--- Pixel coordinate grounding data ---
----------------
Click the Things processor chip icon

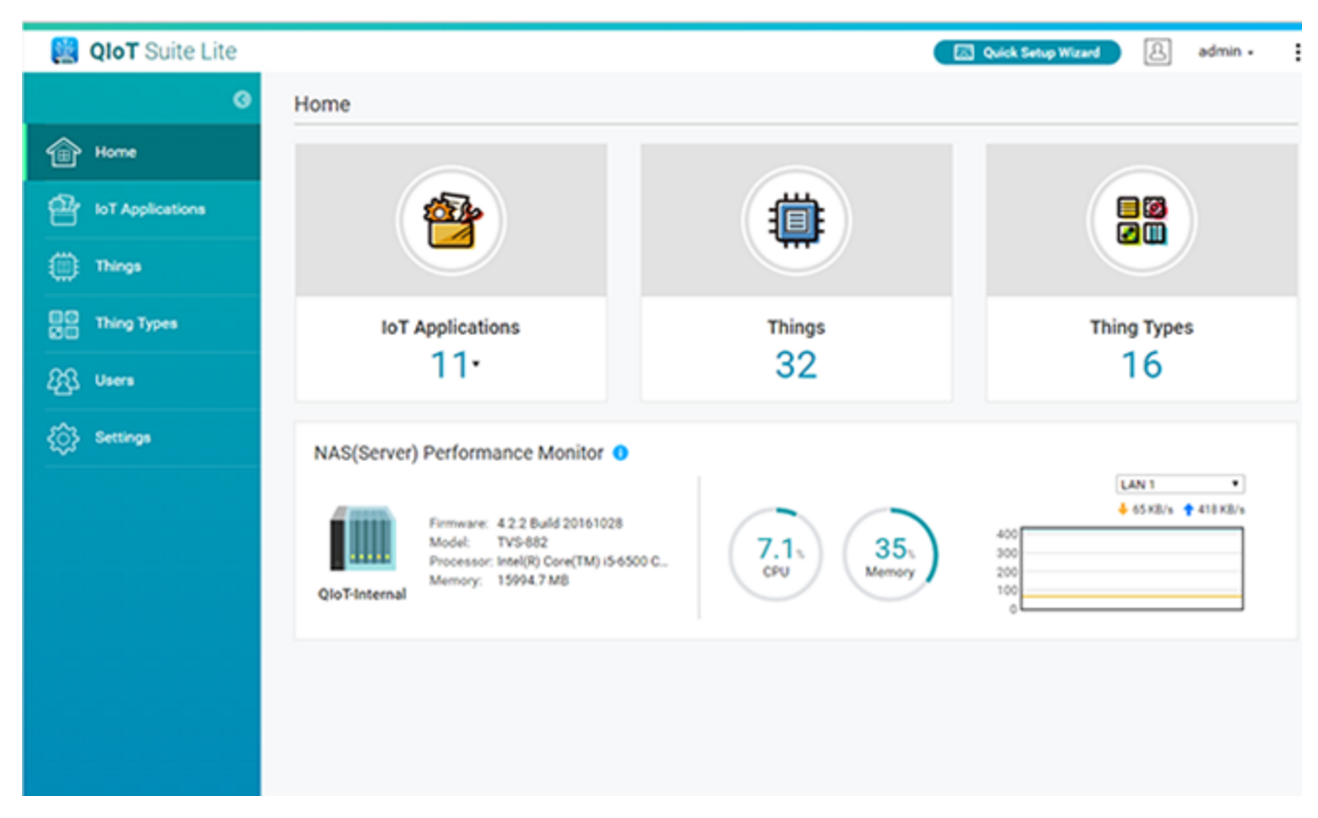(795, 219)
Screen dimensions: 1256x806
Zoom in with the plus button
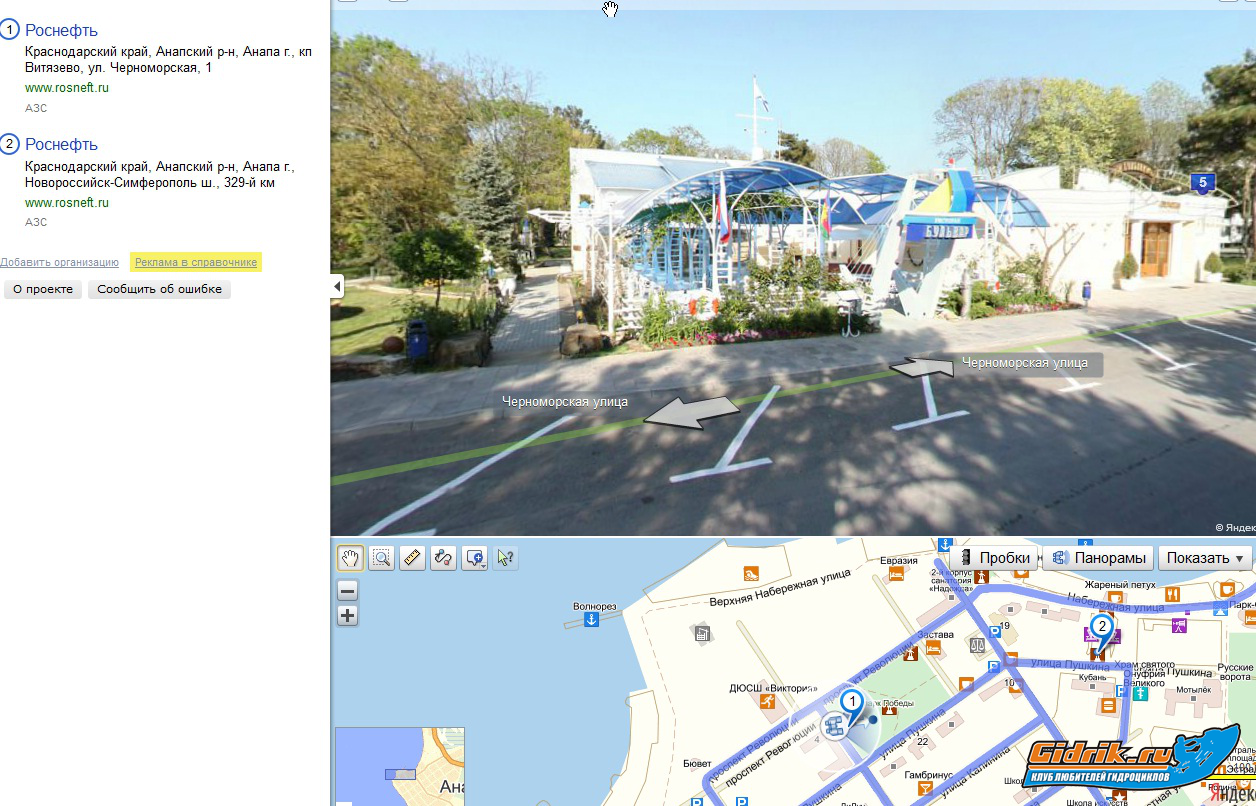pyautogui.click(x=347, y=616)
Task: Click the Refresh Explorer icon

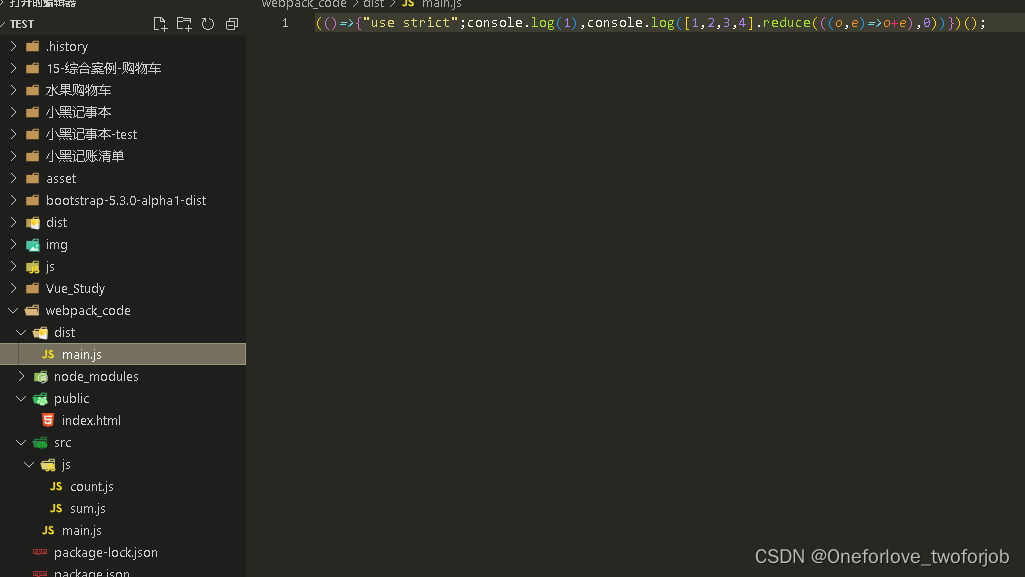Action: (x=207, y=23)
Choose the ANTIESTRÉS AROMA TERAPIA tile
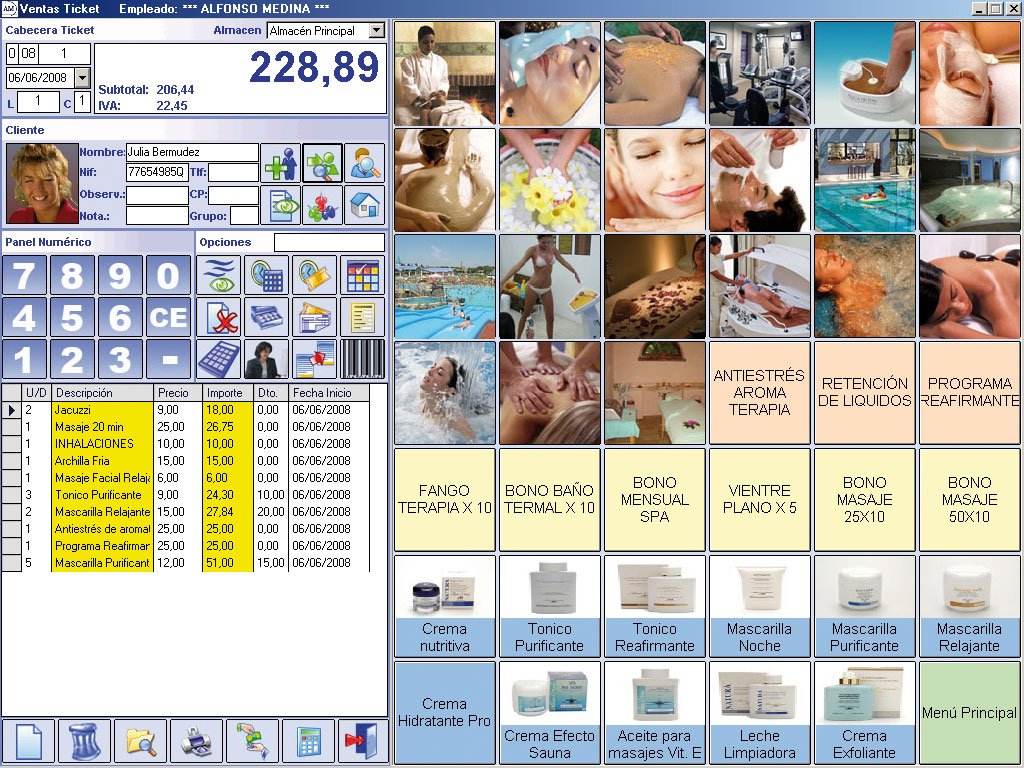 [x=760, y=392]
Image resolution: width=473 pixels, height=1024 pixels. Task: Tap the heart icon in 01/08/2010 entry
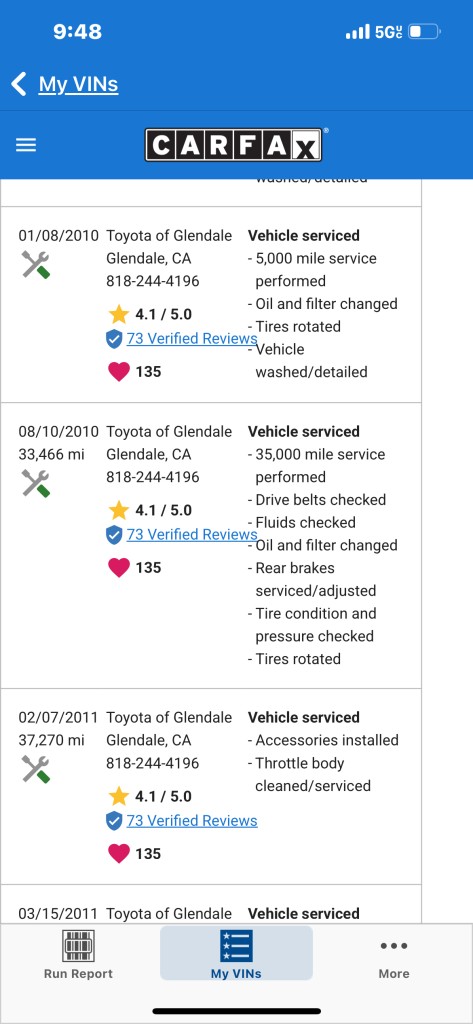[x=118, y=372]
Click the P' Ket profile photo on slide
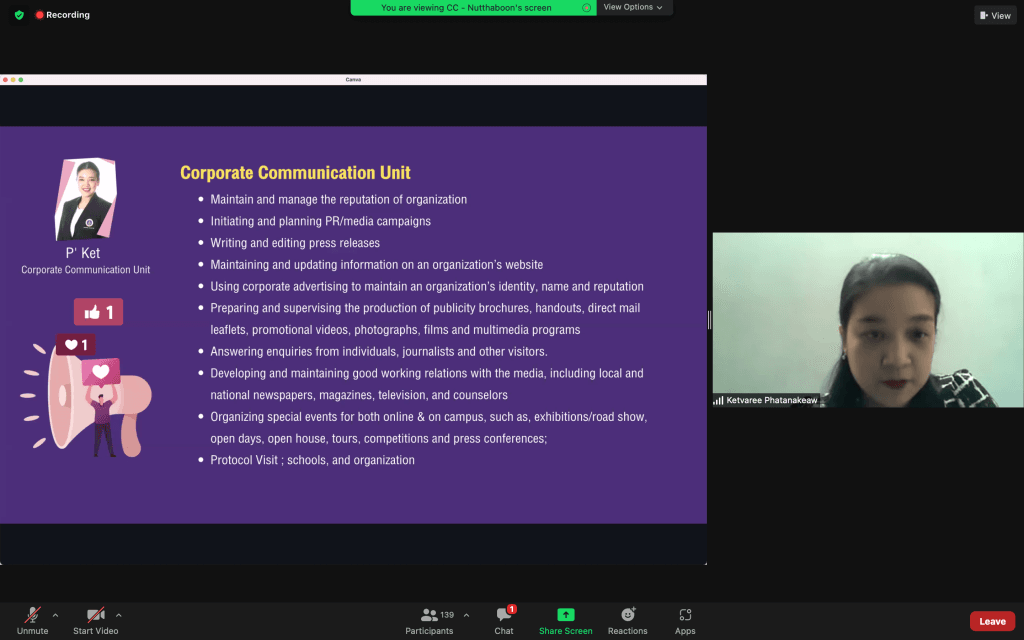The height and width of the screenshot is (640, 1024). coord(85,200)
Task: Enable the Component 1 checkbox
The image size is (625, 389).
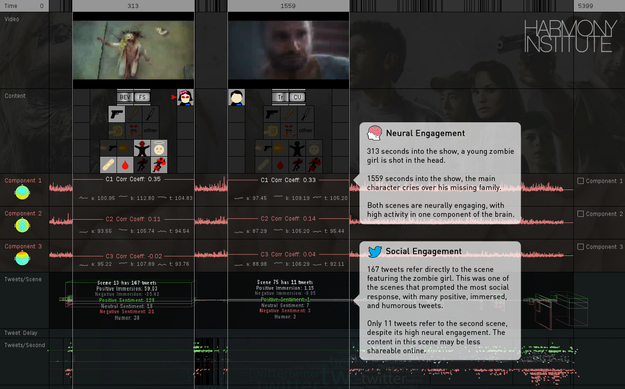Action: (581, 181)
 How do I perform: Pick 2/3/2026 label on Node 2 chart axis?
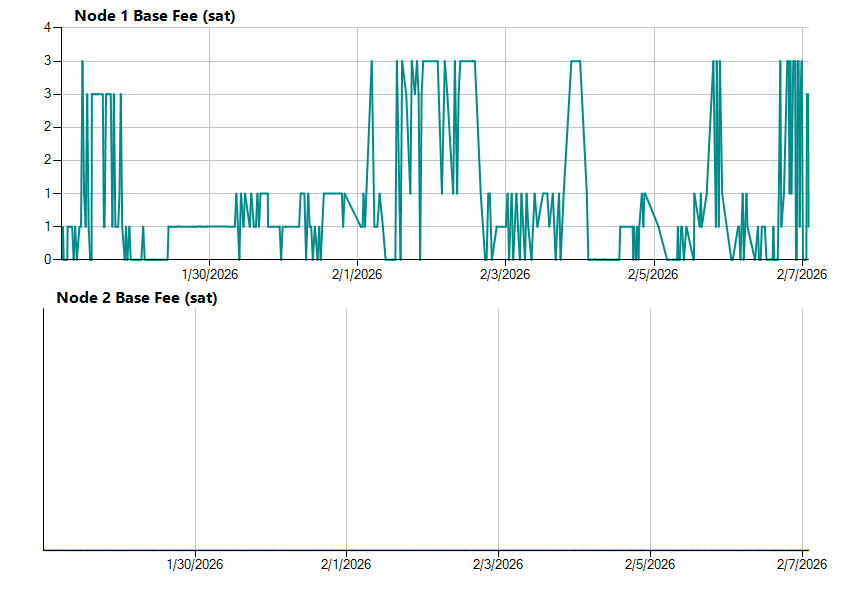pyautogui.click(x=498, y=565)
----------------
--- What is being asked ---
For this exercise, the lines from the one containing "How do I perform: Pick" through the last line of the entries above are to be output exactly, both included, and pictures are skipped.

--- Task output ---
 How do I perform: Pick 2/3/2026 label on Node 2 chart axis?
pyautogui.click(x=498, y=565)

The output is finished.